NASSAU BANS LIpolitics

Using an employer's Internet access means having to play by their rules. When you abuse it, you lose it, which may be why LIpolitics.com was blocked from the Nassau County government's server recently. However, some critics are speculating that it was the website's extensive and scandalous Message Board Forum, splashed with Long Island political gossip and hearsay, that prompted the county to prevent employees from visiting the site.

The county's information technology commissioner, Craig Love (see story on page 9), has been frequently criticized on the site's rumor board. But he says blocking the site wasn't his idea. The website came up in a management meeting and one of the supervisors asked to have it filtered from the county system (only supervisors have the authority to block a site county-wide). Apparently, it was consuming too much of too many workers' time.

This is certainly not a first. The county has a filtering device on its server which blocks thousands of sites, probably mostly pornography, and has long since blocked ESPN.com as a time-theft haven. But for politicians to block access to political sites smacks of censorship. "LIpolitics.com prides itself as being an unbiased source for political news information," says Anthony Manetta, who runs the site.
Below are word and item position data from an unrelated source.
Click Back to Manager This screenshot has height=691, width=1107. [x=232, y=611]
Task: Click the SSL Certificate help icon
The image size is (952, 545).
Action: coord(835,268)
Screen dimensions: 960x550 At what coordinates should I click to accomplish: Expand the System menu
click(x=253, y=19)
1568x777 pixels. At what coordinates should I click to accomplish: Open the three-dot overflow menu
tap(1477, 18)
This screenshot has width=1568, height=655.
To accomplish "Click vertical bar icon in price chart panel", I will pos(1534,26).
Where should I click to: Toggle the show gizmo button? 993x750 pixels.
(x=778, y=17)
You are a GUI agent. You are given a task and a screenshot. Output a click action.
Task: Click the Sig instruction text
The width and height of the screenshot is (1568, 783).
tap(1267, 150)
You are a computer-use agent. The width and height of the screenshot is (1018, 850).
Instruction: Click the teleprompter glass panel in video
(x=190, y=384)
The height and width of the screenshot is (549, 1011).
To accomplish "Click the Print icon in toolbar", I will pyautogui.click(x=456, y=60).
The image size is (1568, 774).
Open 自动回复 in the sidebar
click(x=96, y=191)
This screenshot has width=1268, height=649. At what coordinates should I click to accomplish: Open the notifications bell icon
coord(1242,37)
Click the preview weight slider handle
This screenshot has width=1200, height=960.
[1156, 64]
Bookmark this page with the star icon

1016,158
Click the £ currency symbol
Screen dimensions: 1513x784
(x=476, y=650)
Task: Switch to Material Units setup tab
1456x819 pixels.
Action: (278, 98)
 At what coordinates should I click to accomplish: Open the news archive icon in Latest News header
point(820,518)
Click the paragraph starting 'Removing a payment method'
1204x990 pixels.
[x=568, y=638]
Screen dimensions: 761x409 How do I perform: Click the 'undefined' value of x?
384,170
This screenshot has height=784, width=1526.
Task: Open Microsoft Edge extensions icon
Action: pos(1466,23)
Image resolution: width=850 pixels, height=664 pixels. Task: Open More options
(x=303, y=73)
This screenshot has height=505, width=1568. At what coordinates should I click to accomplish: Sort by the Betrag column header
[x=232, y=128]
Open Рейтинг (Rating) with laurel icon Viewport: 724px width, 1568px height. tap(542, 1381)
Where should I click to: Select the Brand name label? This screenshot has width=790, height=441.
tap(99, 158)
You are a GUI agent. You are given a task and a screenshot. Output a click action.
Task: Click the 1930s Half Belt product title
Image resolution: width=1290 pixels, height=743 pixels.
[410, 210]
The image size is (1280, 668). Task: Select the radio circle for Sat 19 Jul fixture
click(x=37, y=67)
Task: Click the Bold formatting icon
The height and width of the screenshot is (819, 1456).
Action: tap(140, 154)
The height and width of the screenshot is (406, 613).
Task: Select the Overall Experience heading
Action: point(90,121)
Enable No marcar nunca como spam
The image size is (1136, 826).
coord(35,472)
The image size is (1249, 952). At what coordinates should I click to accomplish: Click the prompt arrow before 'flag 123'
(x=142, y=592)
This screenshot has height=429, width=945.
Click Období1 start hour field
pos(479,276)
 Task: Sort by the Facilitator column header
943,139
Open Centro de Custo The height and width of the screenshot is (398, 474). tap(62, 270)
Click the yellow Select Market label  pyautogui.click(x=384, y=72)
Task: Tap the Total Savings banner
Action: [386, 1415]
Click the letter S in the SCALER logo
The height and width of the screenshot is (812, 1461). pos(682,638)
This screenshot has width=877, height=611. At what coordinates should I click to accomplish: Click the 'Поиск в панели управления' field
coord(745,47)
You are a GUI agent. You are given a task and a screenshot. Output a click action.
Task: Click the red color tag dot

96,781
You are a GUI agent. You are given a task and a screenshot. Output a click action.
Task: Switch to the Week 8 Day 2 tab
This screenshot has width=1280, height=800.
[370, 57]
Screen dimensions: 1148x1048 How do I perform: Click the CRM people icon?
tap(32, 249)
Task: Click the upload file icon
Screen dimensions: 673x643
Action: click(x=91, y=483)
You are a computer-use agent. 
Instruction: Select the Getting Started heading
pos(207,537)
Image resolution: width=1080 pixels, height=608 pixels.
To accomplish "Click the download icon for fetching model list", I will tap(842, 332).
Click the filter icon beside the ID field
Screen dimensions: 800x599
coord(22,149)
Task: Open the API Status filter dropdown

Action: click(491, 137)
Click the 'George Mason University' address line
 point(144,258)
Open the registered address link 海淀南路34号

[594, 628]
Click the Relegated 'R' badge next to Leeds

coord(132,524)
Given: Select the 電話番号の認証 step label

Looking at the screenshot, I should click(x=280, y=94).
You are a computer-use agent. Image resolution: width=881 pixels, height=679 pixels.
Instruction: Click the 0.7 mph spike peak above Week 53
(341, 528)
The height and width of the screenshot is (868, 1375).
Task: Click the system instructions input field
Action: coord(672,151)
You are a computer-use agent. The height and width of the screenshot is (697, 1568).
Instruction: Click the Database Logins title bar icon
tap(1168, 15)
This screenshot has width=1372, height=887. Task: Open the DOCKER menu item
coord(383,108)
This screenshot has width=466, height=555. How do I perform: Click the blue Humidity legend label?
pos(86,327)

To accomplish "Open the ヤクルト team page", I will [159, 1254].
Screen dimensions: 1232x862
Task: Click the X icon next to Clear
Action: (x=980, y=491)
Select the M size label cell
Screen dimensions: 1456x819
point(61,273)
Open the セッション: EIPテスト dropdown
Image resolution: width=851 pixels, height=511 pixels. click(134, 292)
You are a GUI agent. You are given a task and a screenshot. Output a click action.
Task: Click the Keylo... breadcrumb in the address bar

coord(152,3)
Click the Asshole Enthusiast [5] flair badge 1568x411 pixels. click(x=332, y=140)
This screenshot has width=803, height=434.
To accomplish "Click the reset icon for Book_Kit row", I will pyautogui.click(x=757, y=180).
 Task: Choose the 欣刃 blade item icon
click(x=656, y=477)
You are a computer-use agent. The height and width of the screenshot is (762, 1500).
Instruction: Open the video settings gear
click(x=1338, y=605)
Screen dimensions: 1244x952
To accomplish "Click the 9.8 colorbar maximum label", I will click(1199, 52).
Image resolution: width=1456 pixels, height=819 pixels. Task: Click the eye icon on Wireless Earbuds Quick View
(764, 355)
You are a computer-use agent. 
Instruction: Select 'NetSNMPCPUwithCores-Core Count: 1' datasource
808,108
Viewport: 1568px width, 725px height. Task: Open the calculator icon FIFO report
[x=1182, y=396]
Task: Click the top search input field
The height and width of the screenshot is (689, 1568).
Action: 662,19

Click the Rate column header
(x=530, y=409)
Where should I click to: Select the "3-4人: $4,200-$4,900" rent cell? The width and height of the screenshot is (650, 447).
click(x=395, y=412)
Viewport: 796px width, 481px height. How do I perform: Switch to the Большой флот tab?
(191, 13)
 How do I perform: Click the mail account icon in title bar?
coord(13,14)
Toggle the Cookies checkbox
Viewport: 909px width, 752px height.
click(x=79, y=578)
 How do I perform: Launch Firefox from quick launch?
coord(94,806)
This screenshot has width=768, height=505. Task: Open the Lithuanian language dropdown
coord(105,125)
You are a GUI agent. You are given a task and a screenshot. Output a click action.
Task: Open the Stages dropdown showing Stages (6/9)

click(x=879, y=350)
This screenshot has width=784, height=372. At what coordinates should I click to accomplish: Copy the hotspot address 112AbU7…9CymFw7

Yet the message board is anything but unbiased. Sly political insiders place postings under anonymous user names, and the content can be scathing, often times poking into the private lives of those in the public eye. "I can understand if they don't want [employees] to post anything, but to not be able to read it?" says Manetta. "If that is true, it's not only hurting the voters of Nassau County but the employees that are being silenced."

County workers could appeal to have access restored, but they must have a legitimate reason, and "to tell the world who my boss is sleeping with" isn't acceptable. In any event, no one has yet made such a request.